TASK DATA below:
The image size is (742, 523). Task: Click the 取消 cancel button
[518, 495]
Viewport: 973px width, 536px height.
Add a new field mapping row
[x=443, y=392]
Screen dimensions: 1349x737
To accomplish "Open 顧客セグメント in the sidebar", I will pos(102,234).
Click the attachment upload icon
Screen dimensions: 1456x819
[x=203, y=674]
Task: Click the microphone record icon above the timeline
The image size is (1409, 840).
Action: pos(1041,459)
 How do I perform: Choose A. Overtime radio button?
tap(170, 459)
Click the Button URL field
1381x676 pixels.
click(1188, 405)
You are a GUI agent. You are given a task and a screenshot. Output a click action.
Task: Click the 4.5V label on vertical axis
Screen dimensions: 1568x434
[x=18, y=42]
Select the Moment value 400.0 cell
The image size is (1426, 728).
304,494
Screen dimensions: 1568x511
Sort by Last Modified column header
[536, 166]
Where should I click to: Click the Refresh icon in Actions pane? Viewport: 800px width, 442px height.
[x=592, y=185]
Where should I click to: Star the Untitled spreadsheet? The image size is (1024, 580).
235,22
End of TASK DATA.
TASK TO CARRY OUT: Recopy all the entries faithfully, leaving none out.

EXERCISE RESPONSE:
The image size is (742, 523). Task: Click the 取消 cancel button
[518, 495]
Viewport: 973px width, 536px height.
Add a new field mapping row
[x=443, y=392]
Screen dimensions: 1349x737
To accomplish "Open 顧客セグメント in the sidebar", I will pos(102,234).
Click the attachment upload icon
Screen dimensions: 1456x819
[x=203, y=674]
Task: Click the microphone record icon above the timeline
The image size is (1409, 840).
Action: pos(1041,459)
 How do I perform: Choose A. Overtime radio button?
tap(170, 459)
Click the Button URL field
1381x676 pixels.
click(1188, 405)
You are a GUI agent. You are given a task and a screenshot. Output a click action.
Task: Click the 4.5V label on vertical axis
Screen dimensions: 1568x434
[x=18, y=42]
Select the Moment value 400.0 cell
The image size is (1426, 728).
304,494
Screen dimensions: 1568x511
Sort by Last Modified column header
[536, 166]
Where should I click to: Click the Refresh icon in Actions pane? Viewport: 800px width, 442px height.
[x=592, y=185]
Where should I click to: Star the Untitled spreadsheet? The image size is (1024, 580).
235,22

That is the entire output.